- **What to produce**
Within the records, tally the lines that contain "computer" and reply with that number only.

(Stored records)
====================

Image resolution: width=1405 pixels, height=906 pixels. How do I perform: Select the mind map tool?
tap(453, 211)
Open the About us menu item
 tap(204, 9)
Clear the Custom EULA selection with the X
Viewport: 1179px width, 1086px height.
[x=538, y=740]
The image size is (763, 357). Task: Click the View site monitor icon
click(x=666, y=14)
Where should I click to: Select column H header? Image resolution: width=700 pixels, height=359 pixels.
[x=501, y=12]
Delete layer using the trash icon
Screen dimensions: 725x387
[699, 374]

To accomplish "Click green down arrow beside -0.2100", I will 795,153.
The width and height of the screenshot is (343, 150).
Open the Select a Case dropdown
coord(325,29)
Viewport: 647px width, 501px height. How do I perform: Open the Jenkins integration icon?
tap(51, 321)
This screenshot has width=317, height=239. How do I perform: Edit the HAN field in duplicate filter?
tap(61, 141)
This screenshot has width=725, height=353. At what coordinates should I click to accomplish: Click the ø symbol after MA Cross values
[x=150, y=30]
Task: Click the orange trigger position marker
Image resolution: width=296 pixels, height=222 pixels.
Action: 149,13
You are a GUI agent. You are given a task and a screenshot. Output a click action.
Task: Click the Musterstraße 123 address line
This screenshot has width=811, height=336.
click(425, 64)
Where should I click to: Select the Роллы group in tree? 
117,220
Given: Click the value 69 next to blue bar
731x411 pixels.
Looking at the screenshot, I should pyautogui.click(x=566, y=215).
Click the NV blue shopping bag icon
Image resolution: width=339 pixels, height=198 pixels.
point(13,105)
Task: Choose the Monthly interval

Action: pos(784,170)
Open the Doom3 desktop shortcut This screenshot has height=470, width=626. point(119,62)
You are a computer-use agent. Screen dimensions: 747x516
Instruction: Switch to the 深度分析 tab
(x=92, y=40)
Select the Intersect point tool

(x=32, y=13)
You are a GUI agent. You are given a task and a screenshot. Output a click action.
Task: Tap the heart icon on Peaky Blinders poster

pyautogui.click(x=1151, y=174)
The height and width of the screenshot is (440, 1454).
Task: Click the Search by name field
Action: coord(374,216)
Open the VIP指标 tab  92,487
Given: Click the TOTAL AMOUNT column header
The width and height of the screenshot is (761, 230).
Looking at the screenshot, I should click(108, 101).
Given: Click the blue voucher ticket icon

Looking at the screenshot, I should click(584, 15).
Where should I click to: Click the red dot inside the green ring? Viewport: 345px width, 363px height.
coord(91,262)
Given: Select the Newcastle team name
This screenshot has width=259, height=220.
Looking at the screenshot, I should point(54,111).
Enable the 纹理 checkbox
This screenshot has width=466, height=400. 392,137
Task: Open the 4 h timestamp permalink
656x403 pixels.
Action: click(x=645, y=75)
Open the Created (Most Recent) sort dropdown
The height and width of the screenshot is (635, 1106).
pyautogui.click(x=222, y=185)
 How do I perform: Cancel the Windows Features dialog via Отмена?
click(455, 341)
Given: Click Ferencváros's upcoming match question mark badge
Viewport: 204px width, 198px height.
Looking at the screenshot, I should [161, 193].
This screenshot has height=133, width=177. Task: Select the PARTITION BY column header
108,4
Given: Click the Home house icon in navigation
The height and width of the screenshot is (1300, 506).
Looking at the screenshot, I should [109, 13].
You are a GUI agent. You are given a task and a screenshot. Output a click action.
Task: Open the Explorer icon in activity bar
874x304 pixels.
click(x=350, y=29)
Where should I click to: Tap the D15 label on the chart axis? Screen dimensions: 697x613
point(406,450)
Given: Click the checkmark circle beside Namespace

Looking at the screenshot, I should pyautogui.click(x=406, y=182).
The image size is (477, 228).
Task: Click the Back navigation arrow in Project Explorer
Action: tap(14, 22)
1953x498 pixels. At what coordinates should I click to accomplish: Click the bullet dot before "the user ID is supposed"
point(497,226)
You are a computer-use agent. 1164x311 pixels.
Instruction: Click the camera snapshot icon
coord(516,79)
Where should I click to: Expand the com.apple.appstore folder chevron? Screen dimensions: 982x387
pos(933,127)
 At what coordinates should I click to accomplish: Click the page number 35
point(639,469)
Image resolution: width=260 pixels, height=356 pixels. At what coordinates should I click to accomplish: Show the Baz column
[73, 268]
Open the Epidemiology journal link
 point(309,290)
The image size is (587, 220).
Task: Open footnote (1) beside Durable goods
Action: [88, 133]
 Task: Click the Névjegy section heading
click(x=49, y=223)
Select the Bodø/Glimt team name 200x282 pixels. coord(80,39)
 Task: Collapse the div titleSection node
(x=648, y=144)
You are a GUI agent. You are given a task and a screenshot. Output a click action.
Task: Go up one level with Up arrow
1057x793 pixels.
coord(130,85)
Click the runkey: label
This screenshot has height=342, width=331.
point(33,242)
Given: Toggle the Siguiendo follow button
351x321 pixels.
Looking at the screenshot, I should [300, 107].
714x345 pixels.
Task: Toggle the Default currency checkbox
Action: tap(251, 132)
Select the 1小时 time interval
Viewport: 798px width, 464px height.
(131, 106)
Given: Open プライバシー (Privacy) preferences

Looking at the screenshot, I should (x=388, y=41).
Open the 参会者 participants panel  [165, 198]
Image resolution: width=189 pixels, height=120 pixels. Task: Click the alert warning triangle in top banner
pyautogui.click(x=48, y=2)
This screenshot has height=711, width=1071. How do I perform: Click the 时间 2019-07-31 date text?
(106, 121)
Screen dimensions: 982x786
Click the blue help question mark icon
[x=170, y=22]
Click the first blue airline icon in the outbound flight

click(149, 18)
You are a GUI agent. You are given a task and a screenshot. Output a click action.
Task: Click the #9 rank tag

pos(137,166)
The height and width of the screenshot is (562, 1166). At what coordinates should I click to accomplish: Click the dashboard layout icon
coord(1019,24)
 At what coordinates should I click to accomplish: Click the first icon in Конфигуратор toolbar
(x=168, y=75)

====================

- **Answer to the exercise**
2